Answer with a single number: the count of lines below that hold "list".

MATERIAL PROVIDED
------------------------------------------------

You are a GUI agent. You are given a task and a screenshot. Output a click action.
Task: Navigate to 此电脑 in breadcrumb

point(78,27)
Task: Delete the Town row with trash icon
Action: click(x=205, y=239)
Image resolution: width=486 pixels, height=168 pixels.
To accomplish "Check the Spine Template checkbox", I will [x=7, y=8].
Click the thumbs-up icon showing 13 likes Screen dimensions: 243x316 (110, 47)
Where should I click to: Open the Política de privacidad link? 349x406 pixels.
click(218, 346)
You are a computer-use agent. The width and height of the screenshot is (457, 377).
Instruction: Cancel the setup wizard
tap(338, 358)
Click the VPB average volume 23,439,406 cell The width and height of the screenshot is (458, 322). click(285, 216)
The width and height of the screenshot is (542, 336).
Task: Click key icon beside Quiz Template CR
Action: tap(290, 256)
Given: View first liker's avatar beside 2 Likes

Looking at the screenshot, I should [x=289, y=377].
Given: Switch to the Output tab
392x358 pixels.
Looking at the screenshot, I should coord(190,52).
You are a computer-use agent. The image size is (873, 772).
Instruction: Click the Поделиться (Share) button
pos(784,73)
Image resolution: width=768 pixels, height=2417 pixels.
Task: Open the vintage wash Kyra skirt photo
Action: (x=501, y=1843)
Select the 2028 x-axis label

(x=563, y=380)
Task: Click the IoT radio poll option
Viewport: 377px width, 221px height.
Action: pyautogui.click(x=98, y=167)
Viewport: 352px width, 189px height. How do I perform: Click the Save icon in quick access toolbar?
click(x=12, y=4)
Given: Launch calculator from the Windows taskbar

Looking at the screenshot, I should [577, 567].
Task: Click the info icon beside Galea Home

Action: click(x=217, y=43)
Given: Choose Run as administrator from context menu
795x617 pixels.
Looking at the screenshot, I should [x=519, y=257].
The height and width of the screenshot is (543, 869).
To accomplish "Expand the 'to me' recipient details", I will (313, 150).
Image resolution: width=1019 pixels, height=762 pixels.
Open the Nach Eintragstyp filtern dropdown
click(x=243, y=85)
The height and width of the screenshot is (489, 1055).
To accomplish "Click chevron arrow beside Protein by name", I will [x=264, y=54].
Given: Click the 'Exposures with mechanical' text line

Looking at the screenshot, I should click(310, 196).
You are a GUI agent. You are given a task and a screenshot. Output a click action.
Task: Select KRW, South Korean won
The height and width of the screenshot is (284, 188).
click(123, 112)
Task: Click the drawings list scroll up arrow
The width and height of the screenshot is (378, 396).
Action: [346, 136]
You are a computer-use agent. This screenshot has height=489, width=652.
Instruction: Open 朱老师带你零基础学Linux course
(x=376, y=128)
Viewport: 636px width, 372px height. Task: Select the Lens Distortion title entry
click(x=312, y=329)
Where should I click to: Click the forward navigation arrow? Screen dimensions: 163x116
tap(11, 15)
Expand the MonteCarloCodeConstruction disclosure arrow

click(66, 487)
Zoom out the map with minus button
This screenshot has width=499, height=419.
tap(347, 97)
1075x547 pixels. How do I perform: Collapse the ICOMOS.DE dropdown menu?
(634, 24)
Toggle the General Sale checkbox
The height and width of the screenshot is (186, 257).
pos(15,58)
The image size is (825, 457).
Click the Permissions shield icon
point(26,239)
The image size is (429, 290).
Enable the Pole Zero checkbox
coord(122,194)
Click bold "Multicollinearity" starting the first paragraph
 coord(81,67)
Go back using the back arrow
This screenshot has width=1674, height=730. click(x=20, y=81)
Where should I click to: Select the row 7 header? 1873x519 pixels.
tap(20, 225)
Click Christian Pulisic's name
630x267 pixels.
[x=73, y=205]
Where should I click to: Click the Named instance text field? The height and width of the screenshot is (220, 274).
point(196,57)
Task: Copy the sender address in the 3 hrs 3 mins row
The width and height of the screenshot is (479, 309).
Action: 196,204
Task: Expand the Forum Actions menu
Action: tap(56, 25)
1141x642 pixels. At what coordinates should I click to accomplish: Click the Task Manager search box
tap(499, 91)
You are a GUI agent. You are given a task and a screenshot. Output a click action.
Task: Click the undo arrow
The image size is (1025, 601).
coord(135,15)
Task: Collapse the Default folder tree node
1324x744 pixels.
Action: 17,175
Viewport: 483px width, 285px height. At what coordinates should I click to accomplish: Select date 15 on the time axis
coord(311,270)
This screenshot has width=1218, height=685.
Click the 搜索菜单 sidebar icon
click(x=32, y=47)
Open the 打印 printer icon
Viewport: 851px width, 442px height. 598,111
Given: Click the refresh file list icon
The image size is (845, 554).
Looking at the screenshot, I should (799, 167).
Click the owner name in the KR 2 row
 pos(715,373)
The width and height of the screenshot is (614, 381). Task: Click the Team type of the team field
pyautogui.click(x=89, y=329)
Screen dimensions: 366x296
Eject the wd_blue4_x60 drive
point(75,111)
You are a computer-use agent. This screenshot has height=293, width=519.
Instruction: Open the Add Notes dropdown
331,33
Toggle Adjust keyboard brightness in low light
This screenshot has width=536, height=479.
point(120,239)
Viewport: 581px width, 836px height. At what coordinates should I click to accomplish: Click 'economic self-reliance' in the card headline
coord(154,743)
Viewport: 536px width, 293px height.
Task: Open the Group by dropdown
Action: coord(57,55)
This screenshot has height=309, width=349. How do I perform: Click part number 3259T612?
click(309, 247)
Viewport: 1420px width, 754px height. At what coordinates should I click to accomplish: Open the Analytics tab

------------------------------------------------

YOUR SOLUTION
2